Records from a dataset
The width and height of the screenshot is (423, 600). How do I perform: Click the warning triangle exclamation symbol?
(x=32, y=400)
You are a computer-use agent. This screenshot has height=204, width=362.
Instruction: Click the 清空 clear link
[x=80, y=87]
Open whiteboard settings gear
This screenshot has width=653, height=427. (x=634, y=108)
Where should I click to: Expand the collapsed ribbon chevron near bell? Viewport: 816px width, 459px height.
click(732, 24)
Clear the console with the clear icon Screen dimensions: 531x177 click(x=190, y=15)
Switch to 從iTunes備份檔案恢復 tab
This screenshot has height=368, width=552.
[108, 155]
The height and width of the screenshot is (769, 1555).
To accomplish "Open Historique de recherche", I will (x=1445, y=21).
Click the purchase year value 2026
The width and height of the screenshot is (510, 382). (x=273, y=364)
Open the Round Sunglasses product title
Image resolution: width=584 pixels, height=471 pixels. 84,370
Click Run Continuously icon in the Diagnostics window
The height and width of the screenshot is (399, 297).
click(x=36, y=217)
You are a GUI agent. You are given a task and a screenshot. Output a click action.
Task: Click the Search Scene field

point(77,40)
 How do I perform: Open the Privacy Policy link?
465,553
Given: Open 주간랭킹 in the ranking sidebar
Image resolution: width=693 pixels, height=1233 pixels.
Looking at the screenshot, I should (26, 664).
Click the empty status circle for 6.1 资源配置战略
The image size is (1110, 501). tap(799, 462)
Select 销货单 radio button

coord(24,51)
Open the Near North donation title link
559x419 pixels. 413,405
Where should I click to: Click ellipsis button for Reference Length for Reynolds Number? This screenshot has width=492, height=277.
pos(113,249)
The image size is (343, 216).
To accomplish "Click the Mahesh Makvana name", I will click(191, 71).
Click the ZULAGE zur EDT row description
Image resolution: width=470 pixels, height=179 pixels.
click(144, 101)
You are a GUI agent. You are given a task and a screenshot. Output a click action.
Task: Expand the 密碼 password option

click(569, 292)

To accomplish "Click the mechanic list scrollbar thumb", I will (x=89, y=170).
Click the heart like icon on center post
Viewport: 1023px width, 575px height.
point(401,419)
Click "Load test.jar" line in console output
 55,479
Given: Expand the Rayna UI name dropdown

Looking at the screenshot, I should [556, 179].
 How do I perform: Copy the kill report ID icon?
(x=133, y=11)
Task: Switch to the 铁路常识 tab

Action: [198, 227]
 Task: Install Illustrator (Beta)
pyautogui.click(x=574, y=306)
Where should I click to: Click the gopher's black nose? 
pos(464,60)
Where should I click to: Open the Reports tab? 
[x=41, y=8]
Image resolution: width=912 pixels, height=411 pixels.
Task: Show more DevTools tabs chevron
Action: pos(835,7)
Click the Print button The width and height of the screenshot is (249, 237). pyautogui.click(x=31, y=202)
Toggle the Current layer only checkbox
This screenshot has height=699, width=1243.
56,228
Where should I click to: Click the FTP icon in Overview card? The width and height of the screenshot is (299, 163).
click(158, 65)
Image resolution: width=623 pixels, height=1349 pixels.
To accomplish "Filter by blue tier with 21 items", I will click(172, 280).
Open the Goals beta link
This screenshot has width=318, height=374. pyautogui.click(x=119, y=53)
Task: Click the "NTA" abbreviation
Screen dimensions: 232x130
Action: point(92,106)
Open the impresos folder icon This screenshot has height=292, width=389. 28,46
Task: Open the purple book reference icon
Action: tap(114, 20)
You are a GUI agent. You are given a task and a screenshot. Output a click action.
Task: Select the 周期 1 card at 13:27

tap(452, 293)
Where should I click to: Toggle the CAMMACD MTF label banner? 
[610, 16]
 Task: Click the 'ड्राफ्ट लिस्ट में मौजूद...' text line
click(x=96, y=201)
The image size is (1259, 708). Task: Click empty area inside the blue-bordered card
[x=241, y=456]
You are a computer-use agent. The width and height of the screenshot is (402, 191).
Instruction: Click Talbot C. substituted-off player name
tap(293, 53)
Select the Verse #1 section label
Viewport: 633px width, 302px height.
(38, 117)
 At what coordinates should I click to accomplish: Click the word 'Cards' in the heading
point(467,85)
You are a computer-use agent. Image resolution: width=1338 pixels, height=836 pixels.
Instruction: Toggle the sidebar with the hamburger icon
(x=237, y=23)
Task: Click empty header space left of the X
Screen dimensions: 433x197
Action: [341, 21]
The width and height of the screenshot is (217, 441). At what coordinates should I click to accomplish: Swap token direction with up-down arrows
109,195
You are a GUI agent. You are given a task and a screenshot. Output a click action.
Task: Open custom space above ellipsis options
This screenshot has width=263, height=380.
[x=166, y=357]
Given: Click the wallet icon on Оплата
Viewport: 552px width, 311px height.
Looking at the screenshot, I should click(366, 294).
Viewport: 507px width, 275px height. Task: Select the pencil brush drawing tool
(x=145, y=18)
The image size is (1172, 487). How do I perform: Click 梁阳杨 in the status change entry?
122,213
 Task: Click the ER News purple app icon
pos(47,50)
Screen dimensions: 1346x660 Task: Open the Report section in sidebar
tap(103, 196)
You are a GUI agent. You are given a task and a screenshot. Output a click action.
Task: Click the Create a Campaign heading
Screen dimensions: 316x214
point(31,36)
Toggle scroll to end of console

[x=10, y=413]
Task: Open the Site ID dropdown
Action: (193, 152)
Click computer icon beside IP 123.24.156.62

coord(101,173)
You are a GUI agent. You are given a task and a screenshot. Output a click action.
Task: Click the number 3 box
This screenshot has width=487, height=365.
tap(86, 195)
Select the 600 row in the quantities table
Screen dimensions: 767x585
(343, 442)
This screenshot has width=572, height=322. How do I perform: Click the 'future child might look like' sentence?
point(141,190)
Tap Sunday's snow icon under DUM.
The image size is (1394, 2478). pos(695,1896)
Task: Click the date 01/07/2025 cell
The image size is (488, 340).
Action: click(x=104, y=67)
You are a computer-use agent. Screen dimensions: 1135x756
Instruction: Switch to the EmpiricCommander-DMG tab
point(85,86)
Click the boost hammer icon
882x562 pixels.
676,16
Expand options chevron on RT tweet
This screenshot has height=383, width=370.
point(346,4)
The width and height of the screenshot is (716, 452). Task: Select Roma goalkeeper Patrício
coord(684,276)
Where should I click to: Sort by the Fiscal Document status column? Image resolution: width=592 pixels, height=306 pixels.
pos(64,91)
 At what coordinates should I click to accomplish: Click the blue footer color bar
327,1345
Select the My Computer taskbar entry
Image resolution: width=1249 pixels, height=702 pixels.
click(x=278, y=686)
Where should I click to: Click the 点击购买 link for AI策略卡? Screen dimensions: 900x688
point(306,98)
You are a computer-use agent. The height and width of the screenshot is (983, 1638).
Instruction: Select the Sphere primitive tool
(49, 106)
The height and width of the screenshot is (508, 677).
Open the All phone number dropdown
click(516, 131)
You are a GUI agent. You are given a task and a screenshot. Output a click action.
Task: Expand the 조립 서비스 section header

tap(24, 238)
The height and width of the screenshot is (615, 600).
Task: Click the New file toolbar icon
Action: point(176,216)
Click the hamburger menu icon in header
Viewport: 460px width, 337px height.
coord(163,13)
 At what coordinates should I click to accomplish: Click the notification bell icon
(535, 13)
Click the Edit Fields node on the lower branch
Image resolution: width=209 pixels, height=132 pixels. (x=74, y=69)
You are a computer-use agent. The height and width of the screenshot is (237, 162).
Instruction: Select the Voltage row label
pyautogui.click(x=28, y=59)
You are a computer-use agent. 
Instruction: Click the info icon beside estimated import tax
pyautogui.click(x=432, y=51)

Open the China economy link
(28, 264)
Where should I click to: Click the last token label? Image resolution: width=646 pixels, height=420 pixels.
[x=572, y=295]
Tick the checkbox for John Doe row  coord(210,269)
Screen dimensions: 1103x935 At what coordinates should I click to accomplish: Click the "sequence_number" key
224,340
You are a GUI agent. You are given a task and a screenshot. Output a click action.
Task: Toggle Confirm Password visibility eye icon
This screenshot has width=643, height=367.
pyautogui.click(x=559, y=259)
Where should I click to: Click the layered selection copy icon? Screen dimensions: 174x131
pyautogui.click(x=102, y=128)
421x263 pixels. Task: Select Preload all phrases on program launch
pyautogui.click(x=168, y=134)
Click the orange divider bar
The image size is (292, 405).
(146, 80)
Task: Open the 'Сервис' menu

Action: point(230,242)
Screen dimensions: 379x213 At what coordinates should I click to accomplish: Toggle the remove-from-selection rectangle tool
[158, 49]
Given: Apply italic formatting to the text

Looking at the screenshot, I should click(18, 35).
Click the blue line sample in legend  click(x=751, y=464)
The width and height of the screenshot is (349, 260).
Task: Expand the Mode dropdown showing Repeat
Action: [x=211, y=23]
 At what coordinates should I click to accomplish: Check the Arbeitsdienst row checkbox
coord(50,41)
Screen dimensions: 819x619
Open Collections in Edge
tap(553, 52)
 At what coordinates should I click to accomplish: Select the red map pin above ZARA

**Exercise directions:** Gather every line in the rows above that contains the string "label", and copy each one out in full. Count a match only when the case matches.

**Response to the task:**
Where should I click to: Toggle the CAMMACD MTF label banner? 
Select the Verse #1 section label
Instruction: Select the Voltage row label
Where should I click to: Click the last token label? Image resolution: width=646 pixels, height=420 pixels.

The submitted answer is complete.